Emma Watson fights a losing battle with internet paranoia in The Circle
It’s no wonder that there haven’t been more internet-paranoia movies since the advent of Google, Facebook, and your grandparents being online. Online media are so well-integrated into much of American life that thriller-level intrigue over privacy settings and search histories may seem, to digital natives, like dire warnings about the dangers of automobiles or microwaves: maybe not outright nutty, but potentially hysterical. On top of which, especially dedicated internet users tend to get defensive about some mere movie maligning a newer, shinier medium. It’s hard to make a film that’s critical of digital technology without sounding like a square.
It’s this uphill battle that The Circle fights for a little while, then loses about halfway through. Adapted by filmmaker James Ponsoldt (The End Of The Tour; The Spectacular Now) and novelist Dave Eggers from the latter’s novel of the same name, the movie follows Mae (Emma Watson) as she is granted access to the fantasy of many upwardly mobile young people: an entry-level job at a Google-like digital conglomerate. The Circle is like Google, plus more (not to be confused with Google Plus). It’s more transparent, with a single and verified “TrueYou” sign-on; more accommodating (“campus” amenities include a nightclub, a kennel, and a baking kitchen, among others); and perhaps even heavier on the corporate Kool-Aid, with high-ranking executive Bailey (Tom Hanks) giving weekly talks that are half internal product launch, half preaching to the converted.
Mae, who has been working customer service for a utility company, is delighted with the opportunity to, well, still work customer service, but someplace with nicer computers, measurable outcome metrics, and a chummy, familial vibe. She’s a few weeks on the job before she’s pushed to spend more time at the office—non-mandatory-but-kind-of-mandatory fun, of course—and realizes that everyone seems to know about how her parents (Glenne Headly and the late Bill Paxton) are dealing with her dad’s MS. Every facet of her life, it seems, is subject to unsolicited crowdsourcing.

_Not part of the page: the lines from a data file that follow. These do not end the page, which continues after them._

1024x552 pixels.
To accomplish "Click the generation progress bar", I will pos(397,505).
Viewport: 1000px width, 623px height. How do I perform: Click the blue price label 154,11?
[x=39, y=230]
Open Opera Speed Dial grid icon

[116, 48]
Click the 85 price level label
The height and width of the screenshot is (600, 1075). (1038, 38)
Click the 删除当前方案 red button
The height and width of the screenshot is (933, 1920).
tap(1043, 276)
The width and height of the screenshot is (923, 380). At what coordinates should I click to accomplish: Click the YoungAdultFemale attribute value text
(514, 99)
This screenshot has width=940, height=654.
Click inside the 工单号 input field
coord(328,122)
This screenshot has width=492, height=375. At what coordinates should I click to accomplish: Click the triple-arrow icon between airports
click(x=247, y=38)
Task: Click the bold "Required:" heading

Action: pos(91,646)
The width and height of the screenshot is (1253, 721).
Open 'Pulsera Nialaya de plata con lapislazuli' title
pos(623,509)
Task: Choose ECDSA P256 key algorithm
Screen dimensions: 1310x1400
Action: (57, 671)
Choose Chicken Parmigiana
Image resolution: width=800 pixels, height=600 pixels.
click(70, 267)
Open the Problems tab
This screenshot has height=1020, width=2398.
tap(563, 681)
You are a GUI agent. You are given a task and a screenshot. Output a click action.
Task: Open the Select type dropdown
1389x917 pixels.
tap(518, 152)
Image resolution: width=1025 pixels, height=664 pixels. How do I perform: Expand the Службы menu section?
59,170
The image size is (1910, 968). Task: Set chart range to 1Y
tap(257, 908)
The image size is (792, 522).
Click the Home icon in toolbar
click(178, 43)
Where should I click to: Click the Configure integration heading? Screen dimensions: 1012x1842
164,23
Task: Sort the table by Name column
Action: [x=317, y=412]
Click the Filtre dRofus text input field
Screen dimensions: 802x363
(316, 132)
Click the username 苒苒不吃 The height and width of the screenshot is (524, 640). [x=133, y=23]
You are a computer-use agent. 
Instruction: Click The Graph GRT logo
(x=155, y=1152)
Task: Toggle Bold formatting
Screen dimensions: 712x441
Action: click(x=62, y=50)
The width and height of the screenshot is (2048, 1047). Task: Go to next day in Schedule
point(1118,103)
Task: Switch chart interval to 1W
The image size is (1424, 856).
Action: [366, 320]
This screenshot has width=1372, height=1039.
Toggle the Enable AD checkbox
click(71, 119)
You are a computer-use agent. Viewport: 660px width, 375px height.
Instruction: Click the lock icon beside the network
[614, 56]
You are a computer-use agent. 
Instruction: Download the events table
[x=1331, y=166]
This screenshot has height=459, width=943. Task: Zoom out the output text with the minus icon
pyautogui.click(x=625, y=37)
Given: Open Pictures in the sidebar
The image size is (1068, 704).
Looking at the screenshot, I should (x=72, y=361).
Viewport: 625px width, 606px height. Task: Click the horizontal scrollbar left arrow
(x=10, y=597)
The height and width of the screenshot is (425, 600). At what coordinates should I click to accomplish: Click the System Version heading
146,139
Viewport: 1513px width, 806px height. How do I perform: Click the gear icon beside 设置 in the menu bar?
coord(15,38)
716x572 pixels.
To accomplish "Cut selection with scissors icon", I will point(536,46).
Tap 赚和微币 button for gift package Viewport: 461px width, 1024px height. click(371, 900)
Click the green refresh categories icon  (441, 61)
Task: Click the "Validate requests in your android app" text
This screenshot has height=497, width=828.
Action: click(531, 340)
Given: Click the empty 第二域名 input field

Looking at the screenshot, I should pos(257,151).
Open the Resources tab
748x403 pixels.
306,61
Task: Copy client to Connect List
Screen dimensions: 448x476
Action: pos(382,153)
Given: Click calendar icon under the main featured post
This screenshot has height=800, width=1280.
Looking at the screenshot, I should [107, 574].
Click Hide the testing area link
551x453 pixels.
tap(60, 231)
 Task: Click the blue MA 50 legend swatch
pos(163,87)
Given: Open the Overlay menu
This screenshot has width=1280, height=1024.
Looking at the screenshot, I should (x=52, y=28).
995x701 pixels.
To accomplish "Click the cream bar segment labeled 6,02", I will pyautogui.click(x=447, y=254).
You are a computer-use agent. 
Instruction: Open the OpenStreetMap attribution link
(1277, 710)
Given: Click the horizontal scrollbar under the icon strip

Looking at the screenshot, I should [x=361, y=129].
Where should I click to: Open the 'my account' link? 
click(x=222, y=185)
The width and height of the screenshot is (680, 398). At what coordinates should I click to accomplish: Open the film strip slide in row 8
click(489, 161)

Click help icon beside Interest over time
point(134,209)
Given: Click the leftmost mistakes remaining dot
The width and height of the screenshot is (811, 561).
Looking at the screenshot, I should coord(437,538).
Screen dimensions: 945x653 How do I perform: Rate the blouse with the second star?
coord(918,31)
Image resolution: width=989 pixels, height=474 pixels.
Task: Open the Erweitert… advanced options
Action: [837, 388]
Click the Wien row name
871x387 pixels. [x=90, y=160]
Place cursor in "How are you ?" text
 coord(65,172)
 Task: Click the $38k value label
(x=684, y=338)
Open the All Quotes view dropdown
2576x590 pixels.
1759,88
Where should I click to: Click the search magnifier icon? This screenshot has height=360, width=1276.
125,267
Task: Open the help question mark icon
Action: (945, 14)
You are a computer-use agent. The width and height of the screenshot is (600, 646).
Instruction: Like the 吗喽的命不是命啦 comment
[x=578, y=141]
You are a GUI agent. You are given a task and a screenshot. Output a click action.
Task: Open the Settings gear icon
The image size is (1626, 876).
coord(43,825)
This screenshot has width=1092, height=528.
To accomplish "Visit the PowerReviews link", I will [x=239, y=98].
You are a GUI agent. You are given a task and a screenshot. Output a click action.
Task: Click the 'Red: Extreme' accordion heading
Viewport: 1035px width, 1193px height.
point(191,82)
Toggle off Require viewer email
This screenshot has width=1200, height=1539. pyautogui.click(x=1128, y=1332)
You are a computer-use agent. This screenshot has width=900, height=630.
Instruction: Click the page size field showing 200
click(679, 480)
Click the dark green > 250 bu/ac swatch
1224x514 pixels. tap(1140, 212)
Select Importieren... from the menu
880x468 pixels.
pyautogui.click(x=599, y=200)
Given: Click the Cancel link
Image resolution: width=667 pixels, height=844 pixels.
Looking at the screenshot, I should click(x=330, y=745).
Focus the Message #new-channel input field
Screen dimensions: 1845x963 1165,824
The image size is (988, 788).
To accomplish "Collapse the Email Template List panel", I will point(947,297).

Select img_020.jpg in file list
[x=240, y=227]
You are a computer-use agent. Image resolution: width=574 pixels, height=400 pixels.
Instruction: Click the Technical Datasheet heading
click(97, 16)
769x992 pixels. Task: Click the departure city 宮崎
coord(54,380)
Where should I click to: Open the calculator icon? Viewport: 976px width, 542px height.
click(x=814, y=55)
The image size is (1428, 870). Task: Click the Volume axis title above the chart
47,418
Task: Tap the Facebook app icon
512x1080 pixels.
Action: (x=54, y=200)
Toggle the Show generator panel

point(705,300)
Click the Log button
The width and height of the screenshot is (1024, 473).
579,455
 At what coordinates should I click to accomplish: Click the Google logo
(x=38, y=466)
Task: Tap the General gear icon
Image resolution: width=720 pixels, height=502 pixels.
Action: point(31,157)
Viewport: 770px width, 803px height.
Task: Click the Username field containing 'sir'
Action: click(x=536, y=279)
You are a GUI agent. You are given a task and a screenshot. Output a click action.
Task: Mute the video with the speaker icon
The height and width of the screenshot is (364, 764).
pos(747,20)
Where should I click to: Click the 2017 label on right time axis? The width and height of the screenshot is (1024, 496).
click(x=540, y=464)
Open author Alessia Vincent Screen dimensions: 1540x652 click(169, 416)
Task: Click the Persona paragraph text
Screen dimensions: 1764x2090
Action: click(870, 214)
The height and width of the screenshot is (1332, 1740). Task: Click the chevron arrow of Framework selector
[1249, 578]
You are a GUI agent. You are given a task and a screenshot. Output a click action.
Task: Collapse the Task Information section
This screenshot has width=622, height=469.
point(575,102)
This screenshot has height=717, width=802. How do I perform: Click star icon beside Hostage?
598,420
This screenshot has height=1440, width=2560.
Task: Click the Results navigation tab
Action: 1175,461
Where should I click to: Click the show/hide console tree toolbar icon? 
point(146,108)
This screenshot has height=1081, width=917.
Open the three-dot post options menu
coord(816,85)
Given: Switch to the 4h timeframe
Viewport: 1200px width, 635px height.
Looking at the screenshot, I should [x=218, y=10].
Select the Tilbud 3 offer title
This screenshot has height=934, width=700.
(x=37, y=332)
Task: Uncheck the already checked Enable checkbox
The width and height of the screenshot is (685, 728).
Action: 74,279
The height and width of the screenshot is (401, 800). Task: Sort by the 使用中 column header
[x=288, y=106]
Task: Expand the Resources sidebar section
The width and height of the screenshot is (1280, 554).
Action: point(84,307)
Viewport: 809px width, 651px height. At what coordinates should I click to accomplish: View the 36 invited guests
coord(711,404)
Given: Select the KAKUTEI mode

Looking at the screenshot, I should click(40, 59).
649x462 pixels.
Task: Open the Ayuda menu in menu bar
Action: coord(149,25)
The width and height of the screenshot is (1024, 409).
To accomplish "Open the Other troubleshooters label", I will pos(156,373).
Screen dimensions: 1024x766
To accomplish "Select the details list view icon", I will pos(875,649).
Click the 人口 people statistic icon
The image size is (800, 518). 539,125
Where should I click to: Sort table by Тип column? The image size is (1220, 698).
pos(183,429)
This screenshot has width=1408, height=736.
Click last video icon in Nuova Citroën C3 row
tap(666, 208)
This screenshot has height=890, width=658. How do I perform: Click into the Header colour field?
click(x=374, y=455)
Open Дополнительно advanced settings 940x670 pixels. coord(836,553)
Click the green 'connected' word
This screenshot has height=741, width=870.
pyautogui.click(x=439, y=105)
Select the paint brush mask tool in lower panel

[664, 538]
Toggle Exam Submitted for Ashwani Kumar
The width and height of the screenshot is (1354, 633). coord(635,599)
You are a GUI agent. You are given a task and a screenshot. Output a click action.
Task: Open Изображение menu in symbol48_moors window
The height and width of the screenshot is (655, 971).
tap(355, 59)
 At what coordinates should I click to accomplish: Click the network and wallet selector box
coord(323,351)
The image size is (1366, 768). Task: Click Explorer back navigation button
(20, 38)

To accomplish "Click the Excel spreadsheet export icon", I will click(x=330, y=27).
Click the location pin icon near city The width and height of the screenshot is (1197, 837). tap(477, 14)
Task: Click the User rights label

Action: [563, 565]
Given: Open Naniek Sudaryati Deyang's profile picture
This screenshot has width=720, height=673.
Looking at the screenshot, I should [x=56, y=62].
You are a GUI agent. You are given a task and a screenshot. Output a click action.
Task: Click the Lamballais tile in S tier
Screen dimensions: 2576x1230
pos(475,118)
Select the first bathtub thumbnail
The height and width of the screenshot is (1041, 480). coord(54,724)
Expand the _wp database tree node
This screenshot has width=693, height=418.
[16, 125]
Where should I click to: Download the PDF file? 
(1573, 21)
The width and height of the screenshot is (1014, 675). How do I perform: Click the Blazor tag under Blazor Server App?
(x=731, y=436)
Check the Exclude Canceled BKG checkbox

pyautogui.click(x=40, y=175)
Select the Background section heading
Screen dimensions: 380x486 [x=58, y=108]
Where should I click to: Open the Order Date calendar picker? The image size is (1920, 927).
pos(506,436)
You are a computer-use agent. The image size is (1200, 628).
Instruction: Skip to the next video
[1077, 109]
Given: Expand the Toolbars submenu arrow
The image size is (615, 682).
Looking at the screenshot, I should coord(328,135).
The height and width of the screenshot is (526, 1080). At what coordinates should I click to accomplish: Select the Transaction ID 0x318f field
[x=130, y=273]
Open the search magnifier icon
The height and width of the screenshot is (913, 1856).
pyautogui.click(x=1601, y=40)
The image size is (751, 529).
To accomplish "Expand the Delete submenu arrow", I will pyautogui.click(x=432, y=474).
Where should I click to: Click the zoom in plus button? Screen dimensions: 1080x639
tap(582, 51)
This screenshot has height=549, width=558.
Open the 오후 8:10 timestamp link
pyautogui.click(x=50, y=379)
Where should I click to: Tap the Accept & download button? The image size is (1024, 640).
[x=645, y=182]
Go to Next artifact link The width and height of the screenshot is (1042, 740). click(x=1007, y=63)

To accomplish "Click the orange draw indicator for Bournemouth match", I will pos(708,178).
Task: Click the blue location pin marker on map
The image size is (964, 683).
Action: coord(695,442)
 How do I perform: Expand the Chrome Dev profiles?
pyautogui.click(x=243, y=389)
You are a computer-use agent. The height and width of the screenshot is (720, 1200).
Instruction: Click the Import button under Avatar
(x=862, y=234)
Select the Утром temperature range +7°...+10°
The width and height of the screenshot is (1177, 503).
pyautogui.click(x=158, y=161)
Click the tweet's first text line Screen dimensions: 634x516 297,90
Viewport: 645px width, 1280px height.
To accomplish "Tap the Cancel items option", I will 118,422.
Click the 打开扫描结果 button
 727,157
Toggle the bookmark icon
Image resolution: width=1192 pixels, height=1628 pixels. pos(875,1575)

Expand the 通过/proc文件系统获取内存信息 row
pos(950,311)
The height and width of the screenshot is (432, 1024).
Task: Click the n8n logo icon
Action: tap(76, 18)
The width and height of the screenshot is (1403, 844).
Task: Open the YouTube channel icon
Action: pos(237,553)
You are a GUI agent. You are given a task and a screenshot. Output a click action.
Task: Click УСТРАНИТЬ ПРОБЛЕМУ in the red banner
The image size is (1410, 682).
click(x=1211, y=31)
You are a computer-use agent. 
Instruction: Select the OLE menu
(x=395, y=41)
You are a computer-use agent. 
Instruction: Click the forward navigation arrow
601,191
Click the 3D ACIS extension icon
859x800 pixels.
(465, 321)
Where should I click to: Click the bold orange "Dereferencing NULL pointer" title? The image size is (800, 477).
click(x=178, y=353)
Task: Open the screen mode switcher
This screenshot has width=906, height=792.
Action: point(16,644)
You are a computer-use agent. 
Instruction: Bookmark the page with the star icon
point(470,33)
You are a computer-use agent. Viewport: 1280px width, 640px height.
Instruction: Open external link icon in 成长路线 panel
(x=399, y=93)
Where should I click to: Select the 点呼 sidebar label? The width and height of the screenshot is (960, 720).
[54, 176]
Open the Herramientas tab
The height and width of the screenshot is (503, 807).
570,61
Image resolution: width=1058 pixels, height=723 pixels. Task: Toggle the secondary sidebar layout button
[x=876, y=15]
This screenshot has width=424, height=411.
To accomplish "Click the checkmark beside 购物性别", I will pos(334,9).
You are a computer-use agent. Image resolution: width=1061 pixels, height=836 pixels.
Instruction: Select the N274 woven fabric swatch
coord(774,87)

Even when she’s taken aback by these invasions of privacy, Mae goes with the flow, while her plain-folks childhood friend Mercer (Ellar Coltrane) grumbles about wanting to make connections in person, where he can look people in the eye. Coltrane essentially plays the part as if his Boyhood character progressed no further than where that movie left him, and whether it’s his relative inexperience as an actor or the thin writing of this part (most likely both), Mercer comes across as a hilariously insufferable excuse for a moral center. He and Mae are purported to have gone on “adventures” in the past, but apart from woodworking in isolation and looking people in the eye, Mercer’s main interest seems to be maintaining a surly superiority over anyone who checks email more than twice a day. His counterpoint-issuing function in the narrative is decidedly low-tech.
Mercer feels especially unnecessary because Ponsoldt shows that he can convey a lot of information with profile-page speed. Within about five well-edited minutes at the front, the movie touches upon Mae’s dead-end job, favorite hobby, family relationships, and ringtone without belaboring any of it. As she moves into The Circle (and the takes get longer and snakier), many smaller details continue to ring true, or at least funny. Mae’s initial interview, for example, goes into a “lightning round” that’s a cross between a BuzzFeed quiz and Scientology processing. Later, when the movie tilts more toward science fiction (or, more accurately, features technology that seems vaguely believable but is almost completely unexplained), it unveils its most lovingly realistic feature. Mae winds up with an extremely popular social media feed of sorts, and the endless Facebook-style comments make up a perfectly mixed on-screen stream of sudden adulation, snark, and asinine tangents.
A passing resemblance to The Truman Show is the best thing the second half of The Circle has going for it. It’s around the halfway mark that the movie starts doling out muddled or awkward scenes, including its ill-advised decision to have the plot turn on a clumsily staged kayaking mishap. Watson doesn’t have much to work with because Mae seems so maddeningly easy to sway, and while Hanks uses his persona well as a businessman who endeavors to appear avuncular at all cost, he doesn’t have enough screen time to take his character any further. Poor John Boyega has it even worse; as a mysterious star programmer who skulks around the Circle campus, he spends a lot of time standing around in consternation.
There are some interesting points somewhere in The Circle about how giant tech companies gussy up their overreaches as democratic victories for humanity and transparency. But this is a strange (and, given when the movie was written and shot, mostly unlucky) time to conflate transparency with the death of privacy. In another, more controlled movie, the lack of a clearly stated evil plan, or the lack of a corresponding good-guy plan to take it all down in a burst of Luddite revolution, would strike welcome notes of ambiguity. In The Circle, it’s more of a passable but ultimately unstructured airing of vague grievances.